* [YOUR GOAL]
Format the listing lines starting at the line that contains "Customize (48, 951)" and ending at the line that contains "Willamette University Department" as a Markdown table, leaving out blank lines. Use two columns: Row for the row number and Line for the text of each line.

Click-target data

(begin)

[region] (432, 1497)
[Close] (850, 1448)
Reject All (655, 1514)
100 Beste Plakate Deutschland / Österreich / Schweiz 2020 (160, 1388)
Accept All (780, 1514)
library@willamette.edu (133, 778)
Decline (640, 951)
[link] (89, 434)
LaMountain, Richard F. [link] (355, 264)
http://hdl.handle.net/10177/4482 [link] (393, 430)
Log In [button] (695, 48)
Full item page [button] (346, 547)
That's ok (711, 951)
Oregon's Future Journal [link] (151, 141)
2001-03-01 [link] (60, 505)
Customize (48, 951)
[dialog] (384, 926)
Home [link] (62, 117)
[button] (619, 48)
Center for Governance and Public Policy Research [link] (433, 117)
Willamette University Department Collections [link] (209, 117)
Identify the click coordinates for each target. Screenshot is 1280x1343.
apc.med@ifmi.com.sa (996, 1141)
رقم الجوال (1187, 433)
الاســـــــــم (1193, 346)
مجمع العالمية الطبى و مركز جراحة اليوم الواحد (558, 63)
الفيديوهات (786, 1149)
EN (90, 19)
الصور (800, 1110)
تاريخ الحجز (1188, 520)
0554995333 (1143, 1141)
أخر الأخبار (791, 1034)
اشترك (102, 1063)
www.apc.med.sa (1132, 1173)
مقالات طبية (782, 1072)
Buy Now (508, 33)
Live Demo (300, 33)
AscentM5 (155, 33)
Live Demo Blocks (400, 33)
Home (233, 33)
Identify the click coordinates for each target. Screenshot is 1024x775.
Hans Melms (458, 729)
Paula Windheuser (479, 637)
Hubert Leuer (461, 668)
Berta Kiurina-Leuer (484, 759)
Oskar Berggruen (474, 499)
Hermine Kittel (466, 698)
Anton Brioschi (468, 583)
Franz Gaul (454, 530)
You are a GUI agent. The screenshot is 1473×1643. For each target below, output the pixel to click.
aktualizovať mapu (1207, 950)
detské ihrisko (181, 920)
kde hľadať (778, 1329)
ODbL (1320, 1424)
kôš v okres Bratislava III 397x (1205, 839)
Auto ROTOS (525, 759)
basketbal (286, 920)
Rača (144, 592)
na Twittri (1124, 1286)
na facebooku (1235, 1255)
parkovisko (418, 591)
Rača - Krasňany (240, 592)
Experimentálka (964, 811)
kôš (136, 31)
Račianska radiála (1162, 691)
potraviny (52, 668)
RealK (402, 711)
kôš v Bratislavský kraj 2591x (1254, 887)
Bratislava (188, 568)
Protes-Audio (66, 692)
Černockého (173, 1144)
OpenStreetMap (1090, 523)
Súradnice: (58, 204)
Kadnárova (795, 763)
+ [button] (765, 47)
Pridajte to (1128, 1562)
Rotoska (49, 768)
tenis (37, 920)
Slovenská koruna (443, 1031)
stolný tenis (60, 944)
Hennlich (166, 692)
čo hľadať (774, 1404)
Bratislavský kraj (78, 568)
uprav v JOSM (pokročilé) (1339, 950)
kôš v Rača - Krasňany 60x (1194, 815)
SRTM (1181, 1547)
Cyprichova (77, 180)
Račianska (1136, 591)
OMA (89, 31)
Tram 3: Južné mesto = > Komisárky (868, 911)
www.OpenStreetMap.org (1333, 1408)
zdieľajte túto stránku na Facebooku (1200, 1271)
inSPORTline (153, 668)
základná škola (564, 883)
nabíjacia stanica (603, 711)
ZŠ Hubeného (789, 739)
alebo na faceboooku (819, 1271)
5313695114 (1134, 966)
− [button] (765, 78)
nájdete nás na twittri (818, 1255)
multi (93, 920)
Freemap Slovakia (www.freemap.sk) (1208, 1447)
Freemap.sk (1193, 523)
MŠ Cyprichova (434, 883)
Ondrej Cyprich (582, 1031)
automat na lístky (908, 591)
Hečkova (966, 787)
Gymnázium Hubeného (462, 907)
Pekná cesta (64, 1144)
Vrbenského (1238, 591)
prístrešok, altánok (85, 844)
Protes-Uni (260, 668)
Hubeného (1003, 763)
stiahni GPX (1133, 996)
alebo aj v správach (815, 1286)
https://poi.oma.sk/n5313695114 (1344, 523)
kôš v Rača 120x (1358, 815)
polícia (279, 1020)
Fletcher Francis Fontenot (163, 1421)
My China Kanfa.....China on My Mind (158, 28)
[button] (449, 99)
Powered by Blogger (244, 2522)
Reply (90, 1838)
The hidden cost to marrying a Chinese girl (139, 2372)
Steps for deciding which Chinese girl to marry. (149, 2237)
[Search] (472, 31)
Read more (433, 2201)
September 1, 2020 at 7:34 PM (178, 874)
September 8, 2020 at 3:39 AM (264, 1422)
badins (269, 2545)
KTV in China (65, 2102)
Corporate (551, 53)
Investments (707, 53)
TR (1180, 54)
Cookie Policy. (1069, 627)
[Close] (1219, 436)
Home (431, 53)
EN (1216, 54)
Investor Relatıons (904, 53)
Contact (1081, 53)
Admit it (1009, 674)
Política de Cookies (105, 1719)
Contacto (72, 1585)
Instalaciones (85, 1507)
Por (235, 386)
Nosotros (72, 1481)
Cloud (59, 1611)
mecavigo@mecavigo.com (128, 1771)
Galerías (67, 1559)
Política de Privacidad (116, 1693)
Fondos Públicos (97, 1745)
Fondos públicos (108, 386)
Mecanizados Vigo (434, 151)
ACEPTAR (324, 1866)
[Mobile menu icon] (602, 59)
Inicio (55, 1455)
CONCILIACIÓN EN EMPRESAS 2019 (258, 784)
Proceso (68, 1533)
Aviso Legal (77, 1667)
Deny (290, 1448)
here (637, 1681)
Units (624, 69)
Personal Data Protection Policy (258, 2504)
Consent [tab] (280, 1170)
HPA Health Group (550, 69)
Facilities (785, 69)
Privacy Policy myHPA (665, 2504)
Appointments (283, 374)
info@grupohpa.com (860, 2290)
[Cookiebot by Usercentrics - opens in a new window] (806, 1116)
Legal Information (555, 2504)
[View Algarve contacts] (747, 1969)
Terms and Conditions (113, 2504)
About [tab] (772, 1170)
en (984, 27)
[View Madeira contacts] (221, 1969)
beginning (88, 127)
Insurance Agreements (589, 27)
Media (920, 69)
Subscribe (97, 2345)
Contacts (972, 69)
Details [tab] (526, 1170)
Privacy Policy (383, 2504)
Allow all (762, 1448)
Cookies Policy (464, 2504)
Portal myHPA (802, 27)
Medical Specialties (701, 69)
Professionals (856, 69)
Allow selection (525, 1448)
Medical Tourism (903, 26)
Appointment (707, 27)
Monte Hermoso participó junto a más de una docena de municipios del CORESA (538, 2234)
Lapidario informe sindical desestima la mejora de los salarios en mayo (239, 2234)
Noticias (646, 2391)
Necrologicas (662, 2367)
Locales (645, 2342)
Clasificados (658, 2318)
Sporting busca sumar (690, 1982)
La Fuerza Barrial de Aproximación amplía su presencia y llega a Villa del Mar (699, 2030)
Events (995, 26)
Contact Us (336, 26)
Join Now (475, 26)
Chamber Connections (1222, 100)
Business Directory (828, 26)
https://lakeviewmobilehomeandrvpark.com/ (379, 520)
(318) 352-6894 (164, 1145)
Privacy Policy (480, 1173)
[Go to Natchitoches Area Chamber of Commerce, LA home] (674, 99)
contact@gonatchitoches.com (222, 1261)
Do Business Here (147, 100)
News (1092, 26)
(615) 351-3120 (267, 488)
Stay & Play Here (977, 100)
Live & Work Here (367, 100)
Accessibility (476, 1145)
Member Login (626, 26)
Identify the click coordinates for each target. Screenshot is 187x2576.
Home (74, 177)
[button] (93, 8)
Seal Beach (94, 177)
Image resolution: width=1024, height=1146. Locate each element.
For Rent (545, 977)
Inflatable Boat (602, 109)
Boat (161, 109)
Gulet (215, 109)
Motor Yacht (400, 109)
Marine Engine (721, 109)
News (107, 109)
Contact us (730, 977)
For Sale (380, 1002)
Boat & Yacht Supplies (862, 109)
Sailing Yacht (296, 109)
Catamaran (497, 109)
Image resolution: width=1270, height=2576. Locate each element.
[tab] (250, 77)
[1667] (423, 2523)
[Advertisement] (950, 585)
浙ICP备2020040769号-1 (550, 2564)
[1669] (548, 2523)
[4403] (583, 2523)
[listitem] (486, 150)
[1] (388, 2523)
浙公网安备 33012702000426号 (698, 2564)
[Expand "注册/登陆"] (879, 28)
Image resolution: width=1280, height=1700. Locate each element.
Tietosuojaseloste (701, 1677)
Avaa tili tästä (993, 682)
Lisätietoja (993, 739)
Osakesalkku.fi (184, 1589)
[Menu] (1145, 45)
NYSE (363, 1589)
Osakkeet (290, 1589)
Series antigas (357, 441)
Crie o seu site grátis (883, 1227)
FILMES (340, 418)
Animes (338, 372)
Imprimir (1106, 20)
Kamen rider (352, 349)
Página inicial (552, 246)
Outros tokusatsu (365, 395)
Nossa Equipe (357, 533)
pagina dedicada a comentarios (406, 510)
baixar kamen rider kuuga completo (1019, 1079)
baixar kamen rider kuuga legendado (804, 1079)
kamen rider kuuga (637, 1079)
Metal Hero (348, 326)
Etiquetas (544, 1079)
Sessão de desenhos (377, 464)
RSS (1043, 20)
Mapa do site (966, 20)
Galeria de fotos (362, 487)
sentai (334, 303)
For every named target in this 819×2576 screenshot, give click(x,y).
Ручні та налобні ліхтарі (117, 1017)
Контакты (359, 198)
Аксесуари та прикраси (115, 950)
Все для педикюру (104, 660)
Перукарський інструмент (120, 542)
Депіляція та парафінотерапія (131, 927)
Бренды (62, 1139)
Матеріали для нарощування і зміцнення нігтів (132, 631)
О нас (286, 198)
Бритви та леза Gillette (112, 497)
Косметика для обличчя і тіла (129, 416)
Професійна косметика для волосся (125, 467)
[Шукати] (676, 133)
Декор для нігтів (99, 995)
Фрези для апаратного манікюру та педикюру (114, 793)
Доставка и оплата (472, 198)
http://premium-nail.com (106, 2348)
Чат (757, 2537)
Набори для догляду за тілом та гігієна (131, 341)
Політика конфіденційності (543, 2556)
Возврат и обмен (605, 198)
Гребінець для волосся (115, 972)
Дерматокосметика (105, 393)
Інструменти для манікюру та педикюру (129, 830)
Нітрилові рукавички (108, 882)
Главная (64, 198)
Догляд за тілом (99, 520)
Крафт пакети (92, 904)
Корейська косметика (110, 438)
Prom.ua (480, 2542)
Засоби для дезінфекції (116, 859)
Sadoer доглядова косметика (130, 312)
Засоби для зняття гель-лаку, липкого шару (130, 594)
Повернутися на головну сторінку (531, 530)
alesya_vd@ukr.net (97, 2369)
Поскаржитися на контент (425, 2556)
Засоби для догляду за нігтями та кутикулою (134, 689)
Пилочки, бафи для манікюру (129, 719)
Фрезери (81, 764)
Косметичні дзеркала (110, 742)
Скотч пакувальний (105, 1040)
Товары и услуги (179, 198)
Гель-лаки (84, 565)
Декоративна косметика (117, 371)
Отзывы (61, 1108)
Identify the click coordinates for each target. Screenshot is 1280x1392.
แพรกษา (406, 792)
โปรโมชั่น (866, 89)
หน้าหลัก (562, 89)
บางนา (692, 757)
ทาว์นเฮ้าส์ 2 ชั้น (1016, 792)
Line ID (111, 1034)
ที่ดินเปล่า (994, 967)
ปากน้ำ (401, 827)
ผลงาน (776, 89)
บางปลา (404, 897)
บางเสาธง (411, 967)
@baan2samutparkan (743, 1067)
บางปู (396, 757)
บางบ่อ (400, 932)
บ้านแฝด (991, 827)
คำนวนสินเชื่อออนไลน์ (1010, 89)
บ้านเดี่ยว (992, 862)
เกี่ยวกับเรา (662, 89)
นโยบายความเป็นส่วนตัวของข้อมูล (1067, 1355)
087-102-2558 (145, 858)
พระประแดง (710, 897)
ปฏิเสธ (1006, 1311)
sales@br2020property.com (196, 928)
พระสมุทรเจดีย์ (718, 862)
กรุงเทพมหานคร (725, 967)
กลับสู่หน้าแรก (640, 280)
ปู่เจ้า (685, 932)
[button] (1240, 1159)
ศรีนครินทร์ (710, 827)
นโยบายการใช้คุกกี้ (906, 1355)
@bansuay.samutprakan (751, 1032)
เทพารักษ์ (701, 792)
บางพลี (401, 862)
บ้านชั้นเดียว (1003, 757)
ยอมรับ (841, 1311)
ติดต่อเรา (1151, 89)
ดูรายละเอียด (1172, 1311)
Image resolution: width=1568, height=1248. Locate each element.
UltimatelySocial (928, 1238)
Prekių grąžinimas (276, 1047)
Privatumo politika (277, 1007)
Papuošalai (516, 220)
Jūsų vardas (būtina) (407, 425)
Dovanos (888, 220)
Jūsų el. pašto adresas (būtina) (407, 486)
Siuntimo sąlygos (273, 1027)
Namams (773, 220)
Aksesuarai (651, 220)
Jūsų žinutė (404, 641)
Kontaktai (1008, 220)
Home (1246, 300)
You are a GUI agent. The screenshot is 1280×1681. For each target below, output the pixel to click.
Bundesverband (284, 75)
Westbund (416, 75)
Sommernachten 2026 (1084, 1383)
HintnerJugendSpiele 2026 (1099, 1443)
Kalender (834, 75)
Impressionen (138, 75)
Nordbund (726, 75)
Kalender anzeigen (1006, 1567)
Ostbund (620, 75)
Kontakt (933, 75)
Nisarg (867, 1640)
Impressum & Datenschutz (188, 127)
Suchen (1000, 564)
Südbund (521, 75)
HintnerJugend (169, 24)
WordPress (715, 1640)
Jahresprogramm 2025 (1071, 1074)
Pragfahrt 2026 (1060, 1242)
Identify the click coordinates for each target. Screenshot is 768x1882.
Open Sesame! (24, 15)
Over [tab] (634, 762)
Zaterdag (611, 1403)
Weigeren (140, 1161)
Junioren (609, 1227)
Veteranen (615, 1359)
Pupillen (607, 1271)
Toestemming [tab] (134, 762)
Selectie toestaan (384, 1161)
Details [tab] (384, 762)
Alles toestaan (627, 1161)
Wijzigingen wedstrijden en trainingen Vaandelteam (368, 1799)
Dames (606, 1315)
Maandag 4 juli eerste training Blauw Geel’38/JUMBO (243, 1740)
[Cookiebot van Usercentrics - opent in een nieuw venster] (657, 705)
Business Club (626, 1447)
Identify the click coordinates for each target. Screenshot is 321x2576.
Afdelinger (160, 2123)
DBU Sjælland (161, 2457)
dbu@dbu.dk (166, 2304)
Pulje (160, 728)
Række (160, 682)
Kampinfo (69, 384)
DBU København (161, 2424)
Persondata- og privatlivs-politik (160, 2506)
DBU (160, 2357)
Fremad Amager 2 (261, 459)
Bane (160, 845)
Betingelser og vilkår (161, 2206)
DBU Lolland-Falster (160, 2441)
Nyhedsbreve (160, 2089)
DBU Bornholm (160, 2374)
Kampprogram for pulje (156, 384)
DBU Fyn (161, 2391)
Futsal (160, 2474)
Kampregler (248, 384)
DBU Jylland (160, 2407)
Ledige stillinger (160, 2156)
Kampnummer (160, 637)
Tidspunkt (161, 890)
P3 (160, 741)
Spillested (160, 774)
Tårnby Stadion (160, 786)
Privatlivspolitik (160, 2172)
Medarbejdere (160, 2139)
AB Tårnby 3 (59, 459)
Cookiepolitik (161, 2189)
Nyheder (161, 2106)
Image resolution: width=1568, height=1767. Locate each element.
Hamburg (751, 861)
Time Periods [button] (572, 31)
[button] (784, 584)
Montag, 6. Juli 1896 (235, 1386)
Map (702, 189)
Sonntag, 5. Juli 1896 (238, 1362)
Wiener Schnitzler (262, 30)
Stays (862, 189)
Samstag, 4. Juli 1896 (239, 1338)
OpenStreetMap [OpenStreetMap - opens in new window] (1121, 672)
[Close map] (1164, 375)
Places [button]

(end)

* [SOLUTION BELOW]
| Row | Line |
|---|---|
| 1 | Customize (48, 951) |
| 2 | [dialog] (384, 926) |
| 3 | Home [link] (62, 117) |
| 4 | [button] (619, 48) |
| 5 | Center for Governance and Public Policy Research [link] (433, 117) |
| 6 | Willamette University Department Collections [link] (209, 117) |